Çağdaşları içindeki hemcinslerinde bu denli üretkeni ve aksiyonerine rastlanmamış, olması, aynı zamanda meslektaşı erkeklerin arasında çoğu zaman başarısıyla sivrilebilmiş olmasına rağmen, sanatçının günümüz Türkiye’sinde layıkıyla tanınmadığını düşünen Bekiroğlu, ağırlıkla Halide Edip’in eserleri hakkında bilgiler bulunan kitabında, yazarın hayatı, edebi kimliği, eserleri, romanları, hatıraları ve hikayeleri gibi başlıklar üzerinde durmuş Dolayısıyla bir tanıtım özelliği taşıyan bu kitabın önsözünden, kitap hakkında genel bir bilgi almamız mümkün:

“Halide Edip Adıvar sadece edebiyat tarihimizin değil, yakın dönem kültür ve siyaset tarihimizin de renkli ve dikkate değer simalarından birisidir. Bütün ömrüne yayılmış bir tefekkür ve eğitim faaliyetinin yanı sıra asıl şöhretini Türk edebiyatının birinci sınıf romancılarından biri olarak sağlamıştır. Sinekli Bakkal, hiç olmazsa şu son yıllara kadar, Türk edebiyatının en çok basılan romanıdır. Halide ediple, “kadın sanatçı” tanımı ile ortaya çıkan sunî bir ayrım da yok olmuş, o, kıymetini kadın olmasına bağlı bir hoşgörüden değil mahiyetinden alan bir sanatçı olarak görmüştür. Bugün Türk kadını için çok doğal sayılan duruşların sağlanmasında; Meşrutiyet öncesinde varlık göstermiş Fatma Aliye, Emine Samiye, Nigar Hanım ve Makbule Leman hamlelerinden sonra bilinçli ve yüksek tonda ilk ses de ondan gelir.

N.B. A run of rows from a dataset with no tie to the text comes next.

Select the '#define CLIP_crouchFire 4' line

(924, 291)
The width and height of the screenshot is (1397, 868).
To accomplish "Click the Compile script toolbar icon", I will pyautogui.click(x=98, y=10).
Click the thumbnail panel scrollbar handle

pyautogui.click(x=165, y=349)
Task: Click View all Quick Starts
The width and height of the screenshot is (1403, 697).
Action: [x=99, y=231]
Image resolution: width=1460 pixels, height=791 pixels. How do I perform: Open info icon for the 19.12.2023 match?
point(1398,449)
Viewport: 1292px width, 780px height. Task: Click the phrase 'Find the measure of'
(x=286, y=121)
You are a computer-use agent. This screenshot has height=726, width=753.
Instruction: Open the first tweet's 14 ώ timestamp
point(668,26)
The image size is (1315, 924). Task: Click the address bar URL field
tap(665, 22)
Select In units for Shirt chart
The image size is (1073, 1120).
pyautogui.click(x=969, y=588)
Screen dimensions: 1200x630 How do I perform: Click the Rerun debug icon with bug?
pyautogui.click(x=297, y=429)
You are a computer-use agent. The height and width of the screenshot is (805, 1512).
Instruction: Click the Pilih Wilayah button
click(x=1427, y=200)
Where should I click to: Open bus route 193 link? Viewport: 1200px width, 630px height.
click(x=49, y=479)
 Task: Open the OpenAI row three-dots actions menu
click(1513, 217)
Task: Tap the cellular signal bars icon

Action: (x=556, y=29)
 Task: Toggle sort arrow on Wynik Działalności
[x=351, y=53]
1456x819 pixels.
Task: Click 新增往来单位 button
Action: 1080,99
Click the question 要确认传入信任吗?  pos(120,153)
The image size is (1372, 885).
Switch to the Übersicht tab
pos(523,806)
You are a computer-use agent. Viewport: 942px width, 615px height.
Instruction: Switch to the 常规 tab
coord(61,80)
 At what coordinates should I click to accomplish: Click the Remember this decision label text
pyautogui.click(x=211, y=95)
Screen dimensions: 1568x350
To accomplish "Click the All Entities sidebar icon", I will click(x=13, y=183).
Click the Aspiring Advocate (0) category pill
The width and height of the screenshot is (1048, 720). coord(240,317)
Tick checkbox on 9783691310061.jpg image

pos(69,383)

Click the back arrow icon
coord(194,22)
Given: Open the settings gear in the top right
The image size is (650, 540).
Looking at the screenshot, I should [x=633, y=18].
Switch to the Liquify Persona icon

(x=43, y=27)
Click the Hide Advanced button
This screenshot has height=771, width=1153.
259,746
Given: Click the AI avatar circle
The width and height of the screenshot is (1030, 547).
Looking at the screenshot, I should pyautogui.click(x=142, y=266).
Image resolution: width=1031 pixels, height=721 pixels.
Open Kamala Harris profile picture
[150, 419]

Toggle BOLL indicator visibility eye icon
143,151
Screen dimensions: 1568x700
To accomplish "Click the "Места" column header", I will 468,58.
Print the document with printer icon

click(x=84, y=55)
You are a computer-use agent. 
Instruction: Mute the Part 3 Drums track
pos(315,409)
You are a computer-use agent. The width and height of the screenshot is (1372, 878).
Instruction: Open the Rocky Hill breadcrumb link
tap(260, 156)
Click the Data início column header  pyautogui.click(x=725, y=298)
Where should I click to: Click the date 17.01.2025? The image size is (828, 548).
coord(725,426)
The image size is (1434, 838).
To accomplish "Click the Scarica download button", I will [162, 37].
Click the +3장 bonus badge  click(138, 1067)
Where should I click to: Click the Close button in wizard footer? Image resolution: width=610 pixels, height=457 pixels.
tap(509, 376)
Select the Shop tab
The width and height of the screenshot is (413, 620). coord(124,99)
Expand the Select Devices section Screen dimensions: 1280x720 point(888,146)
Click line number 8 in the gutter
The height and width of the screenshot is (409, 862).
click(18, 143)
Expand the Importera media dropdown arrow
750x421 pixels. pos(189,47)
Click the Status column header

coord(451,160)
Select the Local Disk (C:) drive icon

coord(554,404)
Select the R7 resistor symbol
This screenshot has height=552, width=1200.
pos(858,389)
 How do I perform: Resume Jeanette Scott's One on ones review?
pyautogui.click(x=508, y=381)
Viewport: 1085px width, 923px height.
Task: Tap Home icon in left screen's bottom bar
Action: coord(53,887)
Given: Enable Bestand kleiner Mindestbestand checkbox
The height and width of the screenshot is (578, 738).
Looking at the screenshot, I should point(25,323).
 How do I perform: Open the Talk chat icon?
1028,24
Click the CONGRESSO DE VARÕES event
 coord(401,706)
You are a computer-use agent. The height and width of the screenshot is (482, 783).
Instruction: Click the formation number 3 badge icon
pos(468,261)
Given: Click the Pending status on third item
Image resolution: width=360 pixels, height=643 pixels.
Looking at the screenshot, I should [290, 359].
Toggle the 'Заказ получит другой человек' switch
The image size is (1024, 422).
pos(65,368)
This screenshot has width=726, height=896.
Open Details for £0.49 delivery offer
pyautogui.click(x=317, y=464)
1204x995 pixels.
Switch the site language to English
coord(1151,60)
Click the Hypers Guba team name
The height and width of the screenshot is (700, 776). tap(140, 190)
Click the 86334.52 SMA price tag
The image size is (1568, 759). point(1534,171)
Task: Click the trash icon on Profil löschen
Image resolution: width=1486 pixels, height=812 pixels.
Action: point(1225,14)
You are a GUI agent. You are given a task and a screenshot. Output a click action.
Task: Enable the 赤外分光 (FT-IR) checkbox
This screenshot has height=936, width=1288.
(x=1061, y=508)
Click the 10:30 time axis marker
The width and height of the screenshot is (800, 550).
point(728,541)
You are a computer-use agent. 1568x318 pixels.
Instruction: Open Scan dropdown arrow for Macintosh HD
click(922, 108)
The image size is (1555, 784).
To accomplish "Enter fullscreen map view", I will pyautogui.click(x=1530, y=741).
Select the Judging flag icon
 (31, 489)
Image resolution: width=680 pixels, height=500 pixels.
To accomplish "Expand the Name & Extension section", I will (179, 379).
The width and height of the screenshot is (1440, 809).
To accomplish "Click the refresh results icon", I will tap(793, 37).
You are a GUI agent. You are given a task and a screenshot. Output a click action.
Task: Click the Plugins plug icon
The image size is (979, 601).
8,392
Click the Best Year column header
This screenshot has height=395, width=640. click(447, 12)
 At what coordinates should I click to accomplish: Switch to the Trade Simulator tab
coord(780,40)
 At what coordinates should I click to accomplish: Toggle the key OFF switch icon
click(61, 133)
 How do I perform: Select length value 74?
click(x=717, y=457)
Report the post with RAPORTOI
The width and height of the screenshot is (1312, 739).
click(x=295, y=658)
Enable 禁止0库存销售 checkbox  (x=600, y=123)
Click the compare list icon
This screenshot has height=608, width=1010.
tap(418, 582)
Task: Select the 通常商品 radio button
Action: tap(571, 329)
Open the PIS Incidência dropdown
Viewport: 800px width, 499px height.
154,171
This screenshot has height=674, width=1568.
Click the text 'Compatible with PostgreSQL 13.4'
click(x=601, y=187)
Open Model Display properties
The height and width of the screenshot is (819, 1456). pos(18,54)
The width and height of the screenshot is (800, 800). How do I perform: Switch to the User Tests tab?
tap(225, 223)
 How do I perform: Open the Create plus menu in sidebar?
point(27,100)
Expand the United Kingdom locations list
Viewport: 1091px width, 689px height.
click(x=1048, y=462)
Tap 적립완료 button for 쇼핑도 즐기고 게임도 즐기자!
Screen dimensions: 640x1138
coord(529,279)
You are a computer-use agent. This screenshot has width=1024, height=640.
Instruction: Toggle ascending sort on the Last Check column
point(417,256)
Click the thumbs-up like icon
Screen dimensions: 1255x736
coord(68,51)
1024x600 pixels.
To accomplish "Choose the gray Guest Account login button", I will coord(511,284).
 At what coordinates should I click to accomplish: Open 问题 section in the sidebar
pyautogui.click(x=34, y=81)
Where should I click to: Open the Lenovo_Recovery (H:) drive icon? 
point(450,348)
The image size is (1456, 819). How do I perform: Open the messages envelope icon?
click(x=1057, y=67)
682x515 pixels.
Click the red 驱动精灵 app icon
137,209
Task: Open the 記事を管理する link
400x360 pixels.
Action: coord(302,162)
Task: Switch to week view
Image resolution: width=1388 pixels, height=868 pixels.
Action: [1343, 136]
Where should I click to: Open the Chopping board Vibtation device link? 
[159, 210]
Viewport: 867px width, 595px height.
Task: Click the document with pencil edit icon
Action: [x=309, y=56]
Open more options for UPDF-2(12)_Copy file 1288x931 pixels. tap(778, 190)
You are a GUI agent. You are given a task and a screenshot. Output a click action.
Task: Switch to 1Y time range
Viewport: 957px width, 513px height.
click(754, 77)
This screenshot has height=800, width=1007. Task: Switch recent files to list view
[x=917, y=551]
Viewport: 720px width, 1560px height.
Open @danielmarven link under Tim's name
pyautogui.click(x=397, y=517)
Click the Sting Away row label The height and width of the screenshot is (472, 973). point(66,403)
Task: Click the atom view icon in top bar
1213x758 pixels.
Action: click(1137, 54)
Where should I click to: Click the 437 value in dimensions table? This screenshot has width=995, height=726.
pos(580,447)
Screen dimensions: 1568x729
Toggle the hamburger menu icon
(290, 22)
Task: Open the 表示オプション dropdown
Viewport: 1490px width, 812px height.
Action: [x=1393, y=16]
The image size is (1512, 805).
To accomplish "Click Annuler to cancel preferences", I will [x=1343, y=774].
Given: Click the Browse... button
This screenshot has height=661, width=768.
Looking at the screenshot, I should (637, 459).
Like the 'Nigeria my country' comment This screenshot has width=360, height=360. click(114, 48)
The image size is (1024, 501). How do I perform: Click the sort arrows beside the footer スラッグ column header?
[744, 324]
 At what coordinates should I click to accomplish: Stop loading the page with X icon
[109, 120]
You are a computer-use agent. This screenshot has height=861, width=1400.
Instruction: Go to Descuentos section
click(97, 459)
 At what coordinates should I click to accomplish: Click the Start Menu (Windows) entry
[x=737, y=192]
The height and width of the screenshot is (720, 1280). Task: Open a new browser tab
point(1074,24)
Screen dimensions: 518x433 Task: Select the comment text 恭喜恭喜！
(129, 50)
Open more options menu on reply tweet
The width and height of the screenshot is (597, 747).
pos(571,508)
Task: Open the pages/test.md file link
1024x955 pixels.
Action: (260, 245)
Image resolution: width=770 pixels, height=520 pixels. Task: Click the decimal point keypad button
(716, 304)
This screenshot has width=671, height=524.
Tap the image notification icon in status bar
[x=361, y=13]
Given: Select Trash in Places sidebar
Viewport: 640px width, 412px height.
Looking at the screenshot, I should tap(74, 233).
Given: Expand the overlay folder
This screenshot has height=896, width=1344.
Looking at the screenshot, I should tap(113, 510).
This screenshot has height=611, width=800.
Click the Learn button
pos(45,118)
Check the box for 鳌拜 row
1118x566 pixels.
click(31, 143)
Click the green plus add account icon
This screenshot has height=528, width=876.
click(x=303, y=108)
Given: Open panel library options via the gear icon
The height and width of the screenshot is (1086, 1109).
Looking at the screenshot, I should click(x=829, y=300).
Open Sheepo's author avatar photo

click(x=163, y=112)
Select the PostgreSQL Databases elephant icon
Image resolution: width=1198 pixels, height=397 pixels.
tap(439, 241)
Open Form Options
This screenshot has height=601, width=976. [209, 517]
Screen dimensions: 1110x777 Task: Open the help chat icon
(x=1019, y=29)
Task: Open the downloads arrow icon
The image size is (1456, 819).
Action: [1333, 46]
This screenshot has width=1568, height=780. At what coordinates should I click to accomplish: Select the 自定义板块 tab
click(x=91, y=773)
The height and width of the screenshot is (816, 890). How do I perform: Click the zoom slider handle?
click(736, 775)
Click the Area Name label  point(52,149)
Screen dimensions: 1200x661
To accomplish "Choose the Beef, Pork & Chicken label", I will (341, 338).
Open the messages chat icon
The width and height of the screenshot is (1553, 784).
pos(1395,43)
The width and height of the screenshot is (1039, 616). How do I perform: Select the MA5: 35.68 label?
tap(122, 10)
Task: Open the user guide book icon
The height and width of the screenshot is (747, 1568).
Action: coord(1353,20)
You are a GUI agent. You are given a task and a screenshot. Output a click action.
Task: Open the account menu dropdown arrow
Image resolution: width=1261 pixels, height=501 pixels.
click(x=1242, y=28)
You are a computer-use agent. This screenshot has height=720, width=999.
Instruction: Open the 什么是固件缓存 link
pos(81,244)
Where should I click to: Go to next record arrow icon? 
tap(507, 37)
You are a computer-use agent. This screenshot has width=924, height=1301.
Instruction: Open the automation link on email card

Halide Edip, milli Mücadeleye denk gelen bir dönemde tefekkür cephesinde bir siyaset etkinliğinin yanı sıra sıcak savaşın da içindedir. Milli Mücadelenin lider kadrosunu yakından tanımış, aydın olmanın getirileni arasında Mustafa Kemal’le fikir teatisinde bulunmuş, cephe gerisi ve ve cephede görev almıştır.

İnanan ve inandığını sonuna kadar savunmaktan ve yaşamaktan geri kalmayan zihni bir yapı içinde Halide Edip; eğitimci, öğretmen, yazar, mütefekkir, işgal İstanbul’unda nutuklar irâd edici, Teali-i Nisvan kurucusu, hemşire, nefer, sekreter, çevirmen, Hilal-i Ahmer içinde faal bir sima, çavuş, profesör, milletvekili ve bütün bunların yanı sıra iyi bir eş, iyi bir annedir.”

Önsözde de belirtildiği gibi kitap, tanıtım görevinden fazlasına talip olmasa da, eserin güvenilir yapısı ve akıcı diliyle bu anımsanmayacak görevi başarıyla yerine getirdiği, rahatlıkla söylenebilir.